After several recent years of rather lethargic instalments in less-than-inspiring surroundings, the Outsider Art Fair received a double adrenalin shot this year with a new proprietor, in the person of Chelsea dealer Andrew Edlin, and a sparkling new venue, the former Dia Arts building at 548 West 22nd Street.
Founded in 1993, the fair took place for many years in SoHo’s Puck Building where aficionados were introduced to the likes of James Castle and Bill Traylor, and a host of novel or familiar images by self-taught and otherwise marginalized individuals. Startlingly inventive, sometimes obsessive-compulsive, sometimes childlike objects and images would conform to art lovers’ longings for an art of inner necessity implicitly deemed missing in the work of the mainstream professionals.
The whole discourse of “outsider” is arguably turned around in an art world where academic training has largely dispensed with formal skill sets and where artists are encouraged to dwell upon their obsessions or aspects of their identity that makes them “other.” But this doesn’t make anyone an outsider. Nor does it seem to rob the genuine outsiders of their authenticity.
Still, the very definition of outsider clearly isn’t what it used to be. Take Vahakn Arslanian. His “outsider” status is not, apparently, compromised by his attending SVA, nor by his father being an art collector and his coach, from age 5, being his dad’s Hamptons neighbor Julian Schnabel (whose son. Vito, presents Arslanian at the fair.) The childlike, “visionary” intensity of the deaf artists seems to be what defines him as an outsider.
Besides Schnabel, the new line up also now includes galleries like Feature, showing tantric artworks by unnamed artists—gorgeous works for sure, but also likely to open a can of worms as a category that is already problematic within western art is applied to works from a non-western religious culture with such different aesthetic criteria.
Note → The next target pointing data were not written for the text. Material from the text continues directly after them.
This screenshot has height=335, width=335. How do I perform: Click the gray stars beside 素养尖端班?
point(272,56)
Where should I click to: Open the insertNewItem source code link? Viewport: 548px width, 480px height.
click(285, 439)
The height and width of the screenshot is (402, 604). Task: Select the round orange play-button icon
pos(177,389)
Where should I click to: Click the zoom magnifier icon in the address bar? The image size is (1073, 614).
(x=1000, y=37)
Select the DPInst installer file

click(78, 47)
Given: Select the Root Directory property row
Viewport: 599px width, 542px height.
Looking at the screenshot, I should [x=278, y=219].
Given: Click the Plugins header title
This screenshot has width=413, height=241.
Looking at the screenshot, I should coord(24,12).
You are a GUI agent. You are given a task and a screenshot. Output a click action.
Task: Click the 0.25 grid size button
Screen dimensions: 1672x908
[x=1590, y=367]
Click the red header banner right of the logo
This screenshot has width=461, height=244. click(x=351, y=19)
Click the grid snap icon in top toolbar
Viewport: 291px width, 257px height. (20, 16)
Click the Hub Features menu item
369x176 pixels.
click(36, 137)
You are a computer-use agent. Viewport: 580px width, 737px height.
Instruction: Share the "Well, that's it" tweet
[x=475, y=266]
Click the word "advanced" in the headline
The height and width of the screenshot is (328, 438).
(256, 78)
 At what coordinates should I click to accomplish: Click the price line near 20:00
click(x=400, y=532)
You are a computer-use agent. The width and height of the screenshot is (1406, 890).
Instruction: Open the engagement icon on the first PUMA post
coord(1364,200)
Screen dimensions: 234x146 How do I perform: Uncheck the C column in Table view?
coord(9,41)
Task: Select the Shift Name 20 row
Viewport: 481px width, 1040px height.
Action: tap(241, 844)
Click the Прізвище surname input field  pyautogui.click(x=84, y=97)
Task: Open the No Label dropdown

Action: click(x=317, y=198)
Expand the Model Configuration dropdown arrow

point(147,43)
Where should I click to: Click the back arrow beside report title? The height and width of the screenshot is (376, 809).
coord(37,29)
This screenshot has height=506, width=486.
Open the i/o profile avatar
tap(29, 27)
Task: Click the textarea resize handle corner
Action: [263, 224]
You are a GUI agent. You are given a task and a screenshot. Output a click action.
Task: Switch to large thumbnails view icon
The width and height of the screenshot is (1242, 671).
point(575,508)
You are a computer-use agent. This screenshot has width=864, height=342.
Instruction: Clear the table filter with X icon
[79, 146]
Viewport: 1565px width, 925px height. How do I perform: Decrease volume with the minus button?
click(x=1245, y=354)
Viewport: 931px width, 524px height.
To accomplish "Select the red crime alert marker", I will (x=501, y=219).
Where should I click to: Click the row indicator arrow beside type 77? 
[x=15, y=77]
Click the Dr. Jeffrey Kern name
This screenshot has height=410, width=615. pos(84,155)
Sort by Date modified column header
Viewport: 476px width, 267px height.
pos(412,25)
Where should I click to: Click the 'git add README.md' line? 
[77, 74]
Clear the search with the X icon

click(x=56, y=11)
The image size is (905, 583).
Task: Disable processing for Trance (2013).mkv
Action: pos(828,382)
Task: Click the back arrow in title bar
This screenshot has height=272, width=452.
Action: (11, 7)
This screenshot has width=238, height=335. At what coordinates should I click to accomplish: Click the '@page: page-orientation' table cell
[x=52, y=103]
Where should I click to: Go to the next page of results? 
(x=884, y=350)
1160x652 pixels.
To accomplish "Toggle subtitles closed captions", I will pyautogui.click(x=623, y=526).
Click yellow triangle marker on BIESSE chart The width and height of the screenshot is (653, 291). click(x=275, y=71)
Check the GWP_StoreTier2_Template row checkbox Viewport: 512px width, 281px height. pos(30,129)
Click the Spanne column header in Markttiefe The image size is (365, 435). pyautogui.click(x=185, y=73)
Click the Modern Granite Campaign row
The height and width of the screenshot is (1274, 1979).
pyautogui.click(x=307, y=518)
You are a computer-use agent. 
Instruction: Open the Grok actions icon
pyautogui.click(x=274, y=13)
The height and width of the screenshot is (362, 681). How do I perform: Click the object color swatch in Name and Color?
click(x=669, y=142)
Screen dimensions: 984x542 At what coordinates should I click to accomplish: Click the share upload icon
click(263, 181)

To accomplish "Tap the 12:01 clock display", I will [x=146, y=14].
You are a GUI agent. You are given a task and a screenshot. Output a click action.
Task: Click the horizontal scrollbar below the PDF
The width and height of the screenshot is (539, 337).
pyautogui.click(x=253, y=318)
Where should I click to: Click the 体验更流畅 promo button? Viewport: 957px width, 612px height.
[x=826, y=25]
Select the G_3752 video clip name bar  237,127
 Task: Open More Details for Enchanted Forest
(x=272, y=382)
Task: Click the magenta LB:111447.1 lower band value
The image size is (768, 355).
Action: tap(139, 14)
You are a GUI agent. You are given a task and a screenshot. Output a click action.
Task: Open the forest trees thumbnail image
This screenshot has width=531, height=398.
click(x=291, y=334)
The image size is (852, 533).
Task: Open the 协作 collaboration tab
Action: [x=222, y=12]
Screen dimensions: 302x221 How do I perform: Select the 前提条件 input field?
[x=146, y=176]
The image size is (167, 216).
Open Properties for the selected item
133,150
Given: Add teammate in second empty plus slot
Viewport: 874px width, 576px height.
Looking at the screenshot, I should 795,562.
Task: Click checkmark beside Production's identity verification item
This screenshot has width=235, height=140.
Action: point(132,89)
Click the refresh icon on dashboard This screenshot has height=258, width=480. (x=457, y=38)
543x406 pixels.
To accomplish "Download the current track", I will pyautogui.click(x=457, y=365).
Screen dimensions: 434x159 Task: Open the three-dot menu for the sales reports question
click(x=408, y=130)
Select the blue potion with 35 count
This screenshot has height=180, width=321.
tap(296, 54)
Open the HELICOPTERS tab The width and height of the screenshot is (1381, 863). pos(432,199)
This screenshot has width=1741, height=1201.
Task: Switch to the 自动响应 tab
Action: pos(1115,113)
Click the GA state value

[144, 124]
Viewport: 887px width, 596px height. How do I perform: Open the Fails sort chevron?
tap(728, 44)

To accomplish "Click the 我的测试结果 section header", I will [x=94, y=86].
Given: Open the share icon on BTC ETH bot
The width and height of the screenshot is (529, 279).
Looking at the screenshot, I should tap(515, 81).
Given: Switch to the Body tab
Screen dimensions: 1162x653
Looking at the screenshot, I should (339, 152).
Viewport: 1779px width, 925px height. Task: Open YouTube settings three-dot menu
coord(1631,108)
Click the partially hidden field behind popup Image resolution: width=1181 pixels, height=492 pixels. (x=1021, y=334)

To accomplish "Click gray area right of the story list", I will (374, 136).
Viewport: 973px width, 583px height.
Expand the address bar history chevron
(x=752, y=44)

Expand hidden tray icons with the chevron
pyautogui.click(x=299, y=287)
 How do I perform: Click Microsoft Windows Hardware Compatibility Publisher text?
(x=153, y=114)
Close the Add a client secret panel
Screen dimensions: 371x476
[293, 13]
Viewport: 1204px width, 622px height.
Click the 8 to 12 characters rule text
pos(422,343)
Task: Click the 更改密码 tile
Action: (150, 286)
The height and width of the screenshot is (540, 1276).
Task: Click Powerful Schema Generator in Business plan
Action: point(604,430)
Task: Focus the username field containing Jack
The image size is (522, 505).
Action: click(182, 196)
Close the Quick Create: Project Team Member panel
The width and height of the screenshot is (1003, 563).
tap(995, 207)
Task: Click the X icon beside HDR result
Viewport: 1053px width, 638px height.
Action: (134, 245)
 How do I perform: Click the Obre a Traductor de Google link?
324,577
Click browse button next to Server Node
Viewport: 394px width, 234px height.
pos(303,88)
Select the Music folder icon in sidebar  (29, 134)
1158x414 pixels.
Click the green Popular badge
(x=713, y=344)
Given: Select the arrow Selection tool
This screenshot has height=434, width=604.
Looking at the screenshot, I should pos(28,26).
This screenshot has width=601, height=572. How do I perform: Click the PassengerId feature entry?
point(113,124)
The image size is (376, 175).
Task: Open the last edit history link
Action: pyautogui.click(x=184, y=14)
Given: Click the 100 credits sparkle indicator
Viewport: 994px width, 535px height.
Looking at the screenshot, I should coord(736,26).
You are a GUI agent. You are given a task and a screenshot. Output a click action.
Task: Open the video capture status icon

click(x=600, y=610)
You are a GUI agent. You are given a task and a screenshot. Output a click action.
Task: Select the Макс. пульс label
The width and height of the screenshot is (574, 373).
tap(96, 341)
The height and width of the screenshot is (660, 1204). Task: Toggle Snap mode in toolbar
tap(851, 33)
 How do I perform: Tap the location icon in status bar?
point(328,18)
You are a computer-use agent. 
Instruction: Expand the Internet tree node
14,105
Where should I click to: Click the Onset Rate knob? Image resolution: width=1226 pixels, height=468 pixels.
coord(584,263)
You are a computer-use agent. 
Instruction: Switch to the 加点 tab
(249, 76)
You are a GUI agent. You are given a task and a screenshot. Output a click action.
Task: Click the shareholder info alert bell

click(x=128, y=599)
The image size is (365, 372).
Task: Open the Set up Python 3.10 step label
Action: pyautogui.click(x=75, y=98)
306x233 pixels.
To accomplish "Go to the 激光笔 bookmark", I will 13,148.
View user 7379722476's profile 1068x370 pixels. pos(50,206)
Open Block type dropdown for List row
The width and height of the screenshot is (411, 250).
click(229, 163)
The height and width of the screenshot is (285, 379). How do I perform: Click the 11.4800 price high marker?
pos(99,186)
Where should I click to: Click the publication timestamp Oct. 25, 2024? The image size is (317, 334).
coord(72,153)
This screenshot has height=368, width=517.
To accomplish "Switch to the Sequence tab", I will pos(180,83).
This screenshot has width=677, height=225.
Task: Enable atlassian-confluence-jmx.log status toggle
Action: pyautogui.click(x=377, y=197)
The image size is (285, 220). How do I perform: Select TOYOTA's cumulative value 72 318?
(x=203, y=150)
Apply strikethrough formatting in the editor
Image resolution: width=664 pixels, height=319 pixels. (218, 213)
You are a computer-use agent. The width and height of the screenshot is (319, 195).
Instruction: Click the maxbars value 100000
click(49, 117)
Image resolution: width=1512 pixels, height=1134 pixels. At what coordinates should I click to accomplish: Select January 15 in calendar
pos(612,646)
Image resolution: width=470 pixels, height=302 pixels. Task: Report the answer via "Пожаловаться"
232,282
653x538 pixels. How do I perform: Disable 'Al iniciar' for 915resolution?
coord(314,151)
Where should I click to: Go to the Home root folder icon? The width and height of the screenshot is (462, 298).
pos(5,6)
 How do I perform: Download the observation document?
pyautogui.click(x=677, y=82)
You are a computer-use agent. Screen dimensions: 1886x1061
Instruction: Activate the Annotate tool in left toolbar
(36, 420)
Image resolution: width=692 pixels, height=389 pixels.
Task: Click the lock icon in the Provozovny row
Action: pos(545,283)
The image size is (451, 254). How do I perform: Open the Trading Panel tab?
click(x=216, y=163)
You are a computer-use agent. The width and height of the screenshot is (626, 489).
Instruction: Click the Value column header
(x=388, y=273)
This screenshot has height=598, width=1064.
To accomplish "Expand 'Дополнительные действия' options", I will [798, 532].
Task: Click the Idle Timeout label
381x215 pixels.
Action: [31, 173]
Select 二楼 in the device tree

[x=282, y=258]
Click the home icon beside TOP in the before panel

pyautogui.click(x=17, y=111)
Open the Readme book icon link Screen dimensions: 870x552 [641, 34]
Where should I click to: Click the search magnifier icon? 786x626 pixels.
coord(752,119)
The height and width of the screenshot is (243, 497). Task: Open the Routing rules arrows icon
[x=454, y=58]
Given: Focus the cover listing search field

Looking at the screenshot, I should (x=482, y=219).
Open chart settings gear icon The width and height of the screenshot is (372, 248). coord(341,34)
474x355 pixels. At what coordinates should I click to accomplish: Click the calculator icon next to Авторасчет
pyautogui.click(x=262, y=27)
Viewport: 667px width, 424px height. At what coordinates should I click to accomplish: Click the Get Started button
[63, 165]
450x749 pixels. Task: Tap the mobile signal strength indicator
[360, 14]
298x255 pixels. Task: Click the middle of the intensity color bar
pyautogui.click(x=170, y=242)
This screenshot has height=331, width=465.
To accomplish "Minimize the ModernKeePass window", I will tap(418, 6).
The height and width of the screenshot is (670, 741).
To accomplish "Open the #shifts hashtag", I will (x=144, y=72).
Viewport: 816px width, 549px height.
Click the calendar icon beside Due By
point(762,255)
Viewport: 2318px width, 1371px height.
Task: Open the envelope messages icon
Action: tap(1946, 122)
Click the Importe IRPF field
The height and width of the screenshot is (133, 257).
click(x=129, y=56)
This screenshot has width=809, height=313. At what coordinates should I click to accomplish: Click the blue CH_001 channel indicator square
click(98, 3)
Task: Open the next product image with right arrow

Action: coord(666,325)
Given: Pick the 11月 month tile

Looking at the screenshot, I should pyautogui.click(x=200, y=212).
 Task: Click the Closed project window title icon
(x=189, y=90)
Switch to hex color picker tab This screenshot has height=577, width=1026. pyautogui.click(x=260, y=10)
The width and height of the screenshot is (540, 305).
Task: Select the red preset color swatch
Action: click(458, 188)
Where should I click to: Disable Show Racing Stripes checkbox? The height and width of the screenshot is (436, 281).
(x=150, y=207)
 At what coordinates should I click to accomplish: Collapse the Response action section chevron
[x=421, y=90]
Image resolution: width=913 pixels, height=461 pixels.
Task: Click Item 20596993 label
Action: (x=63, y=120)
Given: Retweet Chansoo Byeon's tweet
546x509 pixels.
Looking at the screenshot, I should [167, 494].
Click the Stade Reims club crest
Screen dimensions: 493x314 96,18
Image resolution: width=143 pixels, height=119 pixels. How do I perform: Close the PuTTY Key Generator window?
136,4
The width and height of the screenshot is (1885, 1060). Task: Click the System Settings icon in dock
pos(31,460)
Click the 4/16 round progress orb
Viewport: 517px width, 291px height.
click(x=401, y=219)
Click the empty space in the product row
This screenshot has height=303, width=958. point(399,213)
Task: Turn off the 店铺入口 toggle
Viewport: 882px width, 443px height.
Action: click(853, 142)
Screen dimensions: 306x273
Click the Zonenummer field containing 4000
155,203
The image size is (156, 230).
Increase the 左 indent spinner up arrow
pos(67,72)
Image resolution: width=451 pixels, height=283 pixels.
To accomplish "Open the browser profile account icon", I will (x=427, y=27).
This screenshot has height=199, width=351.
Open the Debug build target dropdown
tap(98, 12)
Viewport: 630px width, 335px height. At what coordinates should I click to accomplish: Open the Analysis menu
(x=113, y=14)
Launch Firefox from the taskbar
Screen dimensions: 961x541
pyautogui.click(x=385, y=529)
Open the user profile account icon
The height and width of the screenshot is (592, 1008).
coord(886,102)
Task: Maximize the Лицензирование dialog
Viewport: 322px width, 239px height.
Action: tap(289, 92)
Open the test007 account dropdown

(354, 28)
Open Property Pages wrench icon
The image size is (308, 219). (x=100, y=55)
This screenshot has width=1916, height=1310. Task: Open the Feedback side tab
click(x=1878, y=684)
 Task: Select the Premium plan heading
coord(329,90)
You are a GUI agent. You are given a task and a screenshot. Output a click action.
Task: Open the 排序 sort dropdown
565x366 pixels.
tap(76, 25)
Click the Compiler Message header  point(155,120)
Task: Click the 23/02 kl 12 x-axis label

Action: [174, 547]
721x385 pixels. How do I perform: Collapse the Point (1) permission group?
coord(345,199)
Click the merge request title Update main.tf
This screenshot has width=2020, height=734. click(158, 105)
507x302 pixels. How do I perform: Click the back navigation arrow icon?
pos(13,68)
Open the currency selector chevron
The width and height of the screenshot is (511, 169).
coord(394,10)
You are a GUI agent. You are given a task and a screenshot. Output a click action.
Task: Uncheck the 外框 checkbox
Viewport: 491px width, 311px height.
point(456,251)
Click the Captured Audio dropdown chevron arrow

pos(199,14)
Theoretical caveats notwithstanding, the fair bursts with color and expressive energy. Among many exhibits to watch out for are an exhibition of a dozen photographs by Mario Del Curto, curated by art historians Céline Muzelle and Valérie Rousseau, presented on the second floor of the fair; works by African-American painter Winfred Rembert, presented by Peter Tillou and Kinz + Tillou Fine Art; and exquisite woodcarvings by Edlin’s own recent discovery, John Byam, sometime gravedigger and trailer park attendant, who continues to make work at an assisted living facility in upstate New York.
The Outsider Art Fair 2013. January 31 to February 3, 2013 at 548 West 22nd Street at the West Side Highway. Continues Saturday, 11 am to 8 pm and Sunday, 11 am to 6 pm.